Ждалось, что журнал, созданный литературной молодежью, поэтами и писателями, еще не признанными и не утвержденными в этом звании, — этой молодежи и будет принадлежать. В первой книжке промелькнули имена и старшего поколения, но явно — в качестве почетных гастролеров, гостей, приглашенных на семейный праздник.
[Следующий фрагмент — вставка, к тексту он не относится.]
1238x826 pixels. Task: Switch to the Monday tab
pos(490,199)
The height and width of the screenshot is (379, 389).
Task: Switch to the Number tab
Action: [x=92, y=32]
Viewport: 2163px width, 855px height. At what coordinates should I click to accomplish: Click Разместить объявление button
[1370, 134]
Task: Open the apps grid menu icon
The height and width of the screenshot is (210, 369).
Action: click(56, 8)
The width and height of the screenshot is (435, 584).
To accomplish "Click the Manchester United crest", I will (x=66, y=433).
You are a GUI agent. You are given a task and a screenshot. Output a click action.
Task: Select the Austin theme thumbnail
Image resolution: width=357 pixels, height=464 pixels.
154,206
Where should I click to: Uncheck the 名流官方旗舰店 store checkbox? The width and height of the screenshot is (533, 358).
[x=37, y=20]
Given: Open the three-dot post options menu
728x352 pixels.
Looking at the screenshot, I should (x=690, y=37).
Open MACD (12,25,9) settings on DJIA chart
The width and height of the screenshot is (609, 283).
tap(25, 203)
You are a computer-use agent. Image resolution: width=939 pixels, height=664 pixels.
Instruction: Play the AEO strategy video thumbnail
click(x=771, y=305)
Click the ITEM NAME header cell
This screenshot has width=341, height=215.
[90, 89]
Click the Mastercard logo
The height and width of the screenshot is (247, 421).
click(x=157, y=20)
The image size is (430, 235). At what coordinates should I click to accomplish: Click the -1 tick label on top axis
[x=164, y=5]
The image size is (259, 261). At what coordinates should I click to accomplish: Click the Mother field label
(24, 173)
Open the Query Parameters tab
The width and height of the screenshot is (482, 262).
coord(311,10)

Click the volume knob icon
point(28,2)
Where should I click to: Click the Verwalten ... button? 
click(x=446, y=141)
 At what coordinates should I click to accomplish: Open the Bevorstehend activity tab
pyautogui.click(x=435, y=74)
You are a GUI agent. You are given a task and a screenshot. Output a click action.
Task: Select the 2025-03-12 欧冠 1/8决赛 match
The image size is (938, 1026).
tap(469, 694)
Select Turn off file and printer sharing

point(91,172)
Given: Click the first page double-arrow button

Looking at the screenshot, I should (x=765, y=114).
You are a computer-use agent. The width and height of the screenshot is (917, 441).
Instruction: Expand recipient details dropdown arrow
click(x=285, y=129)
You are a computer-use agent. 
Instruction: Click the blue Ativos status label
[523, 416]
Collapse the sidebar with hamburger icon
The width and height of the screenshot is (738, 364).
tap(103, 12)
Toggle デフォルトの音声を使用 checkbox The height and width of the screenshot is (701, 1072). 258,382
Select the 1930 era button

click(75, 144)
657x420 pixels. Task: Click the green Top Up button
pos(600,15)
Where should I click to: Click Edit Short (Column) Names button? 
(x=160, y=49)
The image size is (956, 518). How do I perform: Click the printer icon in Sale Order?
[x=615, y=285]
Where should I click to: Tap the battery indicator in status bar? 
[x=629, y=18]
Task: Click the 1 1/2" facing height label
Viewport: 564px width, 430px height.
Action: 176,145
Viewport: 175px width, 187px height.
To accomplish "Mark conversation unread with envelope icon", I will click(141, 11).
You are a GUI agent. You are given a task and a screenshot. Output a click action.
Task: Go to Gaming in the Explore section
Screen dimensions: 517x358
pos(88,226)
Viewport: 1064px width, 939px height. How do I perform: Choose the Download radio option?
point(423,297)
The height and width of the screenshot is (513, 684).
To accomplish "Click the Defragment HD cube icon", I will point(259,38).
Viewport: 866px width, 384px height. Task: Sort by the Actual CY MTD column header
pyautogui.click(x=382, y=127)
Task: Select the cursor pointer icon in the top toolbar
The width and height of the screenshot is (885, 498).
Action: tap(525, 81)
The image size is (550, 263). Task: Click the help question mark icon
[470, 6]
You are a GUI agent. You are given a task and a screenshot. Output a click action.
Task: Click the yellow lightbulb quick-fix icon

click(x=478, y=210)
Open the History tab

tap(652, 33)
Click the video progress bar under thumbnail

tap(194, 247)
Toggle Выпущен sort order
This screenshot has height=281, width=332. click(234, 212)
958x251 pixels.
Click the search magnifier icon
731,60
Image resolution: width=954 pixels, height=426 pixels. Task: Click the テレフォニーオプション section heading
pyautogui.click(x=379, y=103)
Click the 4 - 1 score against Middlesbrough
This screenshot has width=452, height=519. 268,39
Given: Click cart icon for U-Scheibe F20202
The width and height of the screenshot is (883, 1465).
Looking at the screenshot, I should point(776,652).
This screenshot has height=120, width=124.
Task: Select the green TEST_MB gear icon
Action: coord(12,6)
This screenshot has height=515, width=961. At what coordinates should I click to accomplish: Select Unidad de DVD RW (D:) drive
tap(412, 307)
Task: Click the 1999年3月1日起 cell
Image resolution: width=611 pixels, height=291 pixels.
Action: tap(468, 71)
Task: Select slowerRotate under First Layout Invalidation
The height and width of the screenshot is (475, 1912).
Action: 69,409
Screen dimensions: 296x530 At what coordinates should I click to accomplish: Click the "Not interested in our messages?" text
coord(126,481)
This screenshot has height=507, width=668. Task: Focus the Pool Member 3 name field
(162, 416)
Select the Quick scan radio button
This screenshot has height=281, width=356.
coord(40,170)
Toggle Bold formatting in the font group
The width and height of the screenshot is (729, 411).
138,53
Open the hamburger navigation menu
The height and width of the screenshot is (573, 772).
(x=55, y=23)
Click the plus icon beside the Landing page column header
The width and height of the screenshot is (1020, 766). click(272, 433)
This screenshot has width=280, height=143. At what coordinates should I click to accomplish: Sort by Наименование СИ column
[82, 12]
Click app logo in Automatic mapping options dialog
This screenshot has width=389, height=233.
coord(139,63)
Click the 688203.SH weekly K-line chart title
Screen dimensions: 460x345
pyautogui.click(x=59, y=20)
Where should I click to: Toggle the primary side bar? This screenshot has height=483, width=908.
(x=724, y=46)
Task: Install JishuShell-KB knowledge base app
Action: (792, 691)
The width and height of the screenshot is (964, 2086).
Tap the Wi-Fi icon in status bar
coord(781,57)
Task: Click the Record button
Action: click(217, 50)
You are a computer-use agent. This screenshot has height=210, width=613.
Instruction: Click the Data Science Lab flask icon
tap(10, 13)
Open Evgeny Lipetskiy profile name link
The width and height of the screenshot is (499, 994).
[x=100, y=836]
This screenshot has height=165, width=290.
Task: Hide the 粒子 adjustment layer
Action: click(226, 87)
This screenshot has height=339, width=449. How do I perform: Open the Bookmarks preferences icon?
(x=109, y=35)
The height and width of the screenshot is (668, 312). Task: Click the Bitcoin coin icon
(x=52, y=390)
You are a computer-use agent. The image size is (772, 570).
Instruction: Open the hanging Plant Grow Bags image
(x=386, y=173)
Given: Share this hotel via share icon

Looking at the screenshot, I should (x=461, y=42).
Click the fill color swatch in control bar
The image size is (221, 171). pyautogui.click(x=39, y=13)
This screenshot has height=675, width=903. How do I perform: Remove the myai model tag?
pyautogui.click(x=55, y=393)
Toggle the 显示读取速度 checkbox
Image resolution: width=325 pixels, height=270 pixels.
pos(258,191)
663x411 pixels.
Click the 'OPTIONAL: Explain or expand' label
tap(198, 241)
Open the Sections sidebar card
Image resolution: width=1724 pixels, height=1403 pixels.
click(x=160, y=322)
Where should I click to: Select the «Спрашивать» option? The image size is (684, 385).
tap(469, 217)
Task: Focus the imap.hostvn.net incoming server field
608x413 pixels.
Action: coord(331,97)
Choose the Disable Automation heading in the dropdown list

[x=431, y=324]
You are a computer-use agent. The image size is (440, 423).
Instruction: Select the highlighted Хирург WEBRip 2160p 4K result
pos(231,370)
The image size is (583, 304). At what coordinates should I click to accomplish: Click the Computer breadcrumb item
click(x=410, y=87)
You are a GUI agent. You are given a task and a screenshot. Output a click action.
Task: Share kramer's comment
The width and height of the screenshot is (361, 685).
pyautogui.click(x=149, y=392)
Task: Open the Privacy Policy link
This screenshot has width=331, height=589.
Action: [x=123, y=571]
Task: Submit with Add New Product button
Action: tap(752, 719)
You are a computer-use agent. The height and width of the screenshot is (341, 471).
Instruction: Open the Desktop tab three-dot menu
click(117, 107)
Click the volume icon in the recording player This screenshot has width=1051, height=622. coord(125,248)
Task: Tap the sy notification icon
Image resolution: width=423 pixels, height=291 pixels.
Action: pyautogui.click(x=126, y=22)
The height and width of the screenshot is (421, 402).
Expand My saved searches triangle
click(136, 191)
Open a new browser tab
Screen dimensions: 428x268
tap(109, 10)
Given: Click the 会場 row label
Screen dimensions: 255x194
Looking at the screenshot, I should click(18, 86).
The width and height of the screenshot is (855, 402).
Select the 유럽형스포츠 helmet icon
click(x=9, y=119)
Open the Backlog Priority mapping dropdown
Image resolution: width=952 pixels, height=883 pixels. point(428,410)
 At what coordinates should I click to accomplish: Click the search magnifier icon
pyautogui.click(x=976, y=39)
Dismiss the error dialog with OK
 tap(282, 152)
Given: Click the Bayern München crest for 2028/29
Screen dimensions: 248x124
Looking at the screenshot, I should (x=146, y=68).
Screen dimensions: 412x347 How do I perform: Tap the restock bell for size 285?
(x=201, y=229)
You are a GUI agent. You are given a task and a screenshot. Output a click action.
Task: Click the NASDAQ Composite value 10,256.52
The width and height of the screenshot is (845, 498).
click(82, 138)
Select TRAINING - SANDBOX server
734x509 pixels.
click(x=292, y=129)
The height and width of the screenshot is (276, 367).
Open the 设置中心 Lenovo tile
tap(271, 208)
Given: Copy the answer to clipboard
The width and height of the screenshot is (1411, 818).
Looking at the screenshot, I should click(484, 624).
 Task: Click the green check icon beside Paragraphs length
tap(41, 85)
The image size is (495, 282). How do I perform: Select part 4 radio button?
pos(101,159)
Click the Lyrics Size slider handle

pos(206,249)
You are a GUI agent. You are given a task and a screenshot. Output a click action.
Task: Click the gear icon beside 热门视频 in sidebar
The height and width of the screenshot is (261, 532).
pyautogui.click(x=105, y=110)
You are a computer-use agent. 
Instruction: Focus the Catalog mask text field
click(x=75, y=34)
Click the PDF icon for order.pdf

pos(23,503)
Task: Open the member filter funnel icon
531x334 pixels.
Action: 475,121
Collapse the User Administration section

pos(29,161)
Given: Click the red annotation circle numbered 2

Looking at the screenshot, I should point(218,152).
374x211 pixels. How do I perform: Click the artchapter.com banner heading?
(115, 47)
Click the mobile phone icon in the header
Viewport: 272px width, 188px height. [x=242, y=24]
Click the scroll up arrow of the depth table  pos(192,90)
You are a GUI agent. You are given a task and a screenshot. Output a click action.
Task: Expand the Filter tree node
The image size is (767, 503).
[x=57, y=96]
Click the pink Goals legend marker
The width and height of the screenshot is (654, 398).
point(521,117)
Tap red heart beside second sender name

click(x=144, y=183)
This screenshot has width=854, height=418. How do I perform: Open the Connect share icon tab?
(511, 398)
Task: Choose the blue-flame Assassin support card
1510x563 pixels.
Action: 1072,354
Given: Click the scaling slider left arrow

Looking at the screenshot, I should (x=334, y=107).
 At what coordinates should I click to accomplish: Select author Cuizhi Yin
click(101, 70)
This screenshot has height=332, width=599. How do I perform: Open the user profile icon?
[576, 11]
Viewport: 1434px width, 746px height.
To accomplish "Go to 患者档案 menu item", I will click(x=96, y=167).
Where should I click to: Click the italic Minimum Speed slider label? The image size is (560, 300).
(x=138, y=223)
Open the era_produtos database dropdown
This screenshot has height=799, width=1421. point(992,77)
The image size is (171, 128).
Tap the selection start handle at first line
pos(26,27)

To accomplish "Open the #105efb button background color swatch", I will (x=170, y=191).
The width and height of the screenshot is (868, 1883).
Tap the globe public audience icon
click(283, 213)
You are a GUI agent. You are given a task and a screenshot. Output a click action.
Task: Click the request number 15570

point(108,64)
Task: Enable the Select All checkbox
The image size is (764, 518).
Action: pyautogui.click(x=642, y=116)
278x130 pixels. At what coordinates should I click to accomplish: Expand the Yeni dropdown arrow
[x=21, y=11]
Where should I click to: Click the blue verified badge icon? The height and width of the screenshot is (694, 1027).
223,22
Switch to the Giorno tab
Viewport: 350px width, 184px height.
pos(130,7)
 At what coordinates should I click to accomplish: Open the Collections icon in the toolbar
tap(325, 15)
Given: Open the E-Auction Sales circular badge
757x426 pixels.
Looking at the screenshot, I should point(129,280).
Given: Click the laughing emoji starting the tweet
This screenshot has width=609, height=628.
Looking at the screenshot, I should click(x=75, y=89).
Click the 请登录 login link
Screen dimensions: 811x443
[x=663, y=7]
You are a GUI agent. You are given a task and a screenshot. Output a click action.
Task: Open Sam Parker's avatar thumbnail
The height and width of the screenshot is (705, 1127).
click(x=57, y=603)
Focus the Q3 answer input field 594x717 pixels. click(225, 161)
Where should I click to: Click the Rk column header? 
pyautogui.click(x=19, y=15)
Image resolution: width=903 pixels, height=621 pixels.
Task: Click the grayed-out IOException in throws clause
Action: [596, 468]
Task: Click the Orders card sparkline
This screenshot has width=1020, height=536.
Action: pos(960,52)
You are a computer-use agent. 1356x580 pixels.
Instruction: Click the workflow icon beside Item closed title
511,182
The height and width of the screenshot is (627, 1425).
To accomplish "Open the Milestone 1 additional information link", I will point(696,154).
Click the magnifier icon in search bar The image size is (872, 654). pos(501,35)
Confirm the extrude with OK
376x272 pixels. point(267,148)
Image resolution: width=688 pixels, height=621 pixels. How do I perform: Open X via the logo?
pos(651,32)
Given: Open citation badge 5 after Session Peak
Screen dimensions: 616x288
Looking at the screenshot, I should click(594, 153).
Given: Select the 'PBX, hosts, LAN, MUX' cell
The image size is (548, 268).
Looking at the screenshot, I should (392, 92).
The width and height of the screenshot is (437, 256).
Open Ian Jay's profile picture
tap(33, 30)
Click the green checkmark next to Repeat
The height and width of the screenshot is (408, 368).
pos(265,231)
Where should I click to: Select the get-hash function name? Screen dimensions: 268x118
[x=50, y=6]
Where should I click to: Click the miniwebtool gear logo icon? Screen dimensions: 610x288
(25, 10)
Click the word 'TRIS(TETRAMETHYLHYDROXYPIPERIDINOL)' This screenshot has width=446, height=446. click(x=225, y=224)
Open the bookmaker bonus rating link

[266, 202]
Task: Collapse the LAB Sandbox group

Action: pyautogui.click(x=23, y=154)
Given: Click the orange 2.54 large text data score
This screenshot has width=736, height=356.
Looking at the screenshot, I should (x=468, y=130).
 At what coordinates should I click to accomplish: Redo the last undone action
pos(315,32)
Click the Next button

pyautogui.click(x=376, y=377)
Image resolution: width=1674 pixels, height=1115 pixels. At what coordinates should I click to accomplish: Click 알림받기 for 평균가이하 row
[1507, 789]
Случилась, однако, курьезная бытовая сценка. Представьте себе, скажем, молодоженов, которые обставили себе новенькой, изящной и стильной мебелью уютное гнездо, которые этим и всем прочим счастливы, полны приветливости ко всему миру, искренне хотят, чтобы родственники и гости посетили их новоселье, порадовались бы за них. И вот, по любезному их приглашению, явились к ним дядя и тетя, люди известные, всеми уважаемые и очень уважающие самих себя. И случись, на грех, что тетю по дороге в гости обидел какой-то непочтительный мальчик. И вот, как начала тетя еще на пороге рассказывать об этом и жаловаться, — так до самого вечера и проговорила о себе, не дав никому сказать ни слова. Вещи тетя говорила исключительно умные и справедливые, дядя же, особых реплик не подавая, присел к закусочному столу и использовал его в интересах питания.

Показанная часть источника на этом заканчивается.